Il disco è il risultato di esperienze e di sonorità new wave e post punk, con qualche accenno metallico qui e là e con qualche venatura pop-rock da non trascurare (in altro, come forse avrete intuito, lo streaming del disco intero).

Si parte con Milestone che ci introduce al disco con una sorta di  ronzio lo-fi iniziale, a cui fa seguito una buona dose di potenza, spiegata per tutta la traccia con l’aiuto di chitarre e cori.  Libreville, che si chiama come la capitale del Gabon, segue a passo medio.

Arriva poi Last night I killed Godot (hai voglia ad aspettarlo), un pezzo a medio ritmo con una buona costruzione complessiva e un finale can cambio di ritmo, che lascia spazio a Shines in its own light, ballata veloce a leggero tasso di malinconia.

Nessuna malinconia invece in It won’t be long till dawn, anzi una certa volontà di aggressione tramite chitarre, e un senso di inquietudine di fondo.

Si procede con toni più moderati verso le New Shores, spiagge nuove contro le quali si infrangono sonorità new wave (e qui per il mio doppio doppio senso ci vorrebbe la standing ovation, ma va be’).

All’interno di The Bilderberg Club uno si aspetterebbe invettive contro (o al limite inni a favore) di quello che è noto come l’organismo semi-segreto che tirerebbe le fila del capitalismo mondiale. Ma di indignato, in questo pezzo strumentale, c’è soltanto la chitarra.

Redemption is a path to nihilism riprende invece con il cantato e segue sentieri rock non lontani dall’alternative metal. Molto più dialettica, nonostante il titolo moralista e ciceroniano, O tempora, o mores, che costruisce anche un ritornello efficace, come si faceva una volta, appunto.

Molto accelerata A slim pixie, thin and forlorn, che si muove lungo una linea di batteria piuttosto tirata. Si chiude su Chrono, che ha il portamento della ballad, con qualche accenno di Interpol nelle chitarre e un convinto lavoro di batteria.

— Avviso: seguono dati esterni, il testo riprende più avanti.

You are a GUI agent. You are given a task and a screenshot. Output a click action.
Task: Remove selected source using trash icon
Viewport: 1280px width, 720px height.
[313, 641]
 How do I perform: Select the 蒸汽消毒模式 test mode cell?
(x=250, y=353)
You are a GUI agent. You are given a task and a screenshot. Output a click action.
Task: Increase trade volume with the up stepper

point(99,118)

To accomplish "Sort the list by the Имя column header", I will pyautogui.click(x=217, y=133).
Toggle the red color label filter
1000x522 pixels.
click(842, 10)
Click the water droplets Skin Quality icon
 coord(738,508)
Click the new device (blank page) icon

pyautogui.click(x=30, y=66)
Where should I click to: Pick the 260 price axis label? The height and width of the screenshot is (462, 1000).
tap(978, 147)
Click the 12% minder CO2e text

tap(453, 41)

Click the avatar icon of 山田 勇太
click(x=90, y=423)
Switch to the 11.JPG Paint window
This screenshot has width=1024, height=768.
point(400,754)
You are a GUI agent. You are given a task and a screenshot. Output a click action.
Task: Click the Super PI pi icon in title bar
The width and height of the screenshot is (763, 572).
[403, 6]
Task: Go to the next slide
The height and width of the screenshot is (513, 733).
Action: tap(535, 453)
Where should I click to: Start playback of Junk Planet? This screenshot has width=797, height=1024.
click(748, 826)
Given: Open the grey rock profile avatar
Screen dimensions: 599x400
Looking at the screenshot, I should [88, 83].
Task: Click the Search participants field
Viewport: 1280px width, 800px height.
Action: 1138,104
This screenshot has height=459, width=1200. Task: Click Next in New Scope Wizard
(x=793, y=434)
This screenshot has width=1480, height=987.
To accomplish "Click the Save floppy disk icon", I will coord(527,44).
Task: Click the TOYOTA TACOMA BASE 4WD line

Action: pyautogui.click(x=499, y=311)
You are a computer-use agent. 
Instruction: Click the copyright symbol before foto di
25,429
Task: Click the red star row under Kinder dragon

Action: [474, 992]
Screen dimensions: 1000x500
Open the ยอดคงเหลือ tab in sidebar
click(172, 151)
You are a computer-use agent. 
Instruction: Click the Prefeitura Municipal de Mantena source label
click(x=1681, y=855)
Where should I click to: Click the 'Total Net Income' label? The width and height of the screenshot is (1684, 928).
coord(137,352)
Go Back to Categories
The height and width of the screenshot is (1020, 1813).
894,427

Buona la voce, buoni i suoni e buona la costruzione delle canzoni dei Glass Cosmos. “Disguise of the Species” contiene anche un paio di potenziali singoli “da classifica”, ammesso e non concesso che questa locuzione goda ancora di qualunque tipo di senso.

La personalità dimostrata, considerando che si tratta di un esordio, è sorprendente, e piace anche l’utilizzo di qualche spruzzata culturale qui e là. Il disco corre deciso e convinto per tutte le sue tracce e talvolta pare di avvertire anche il divertimento con il quale è stato suonato.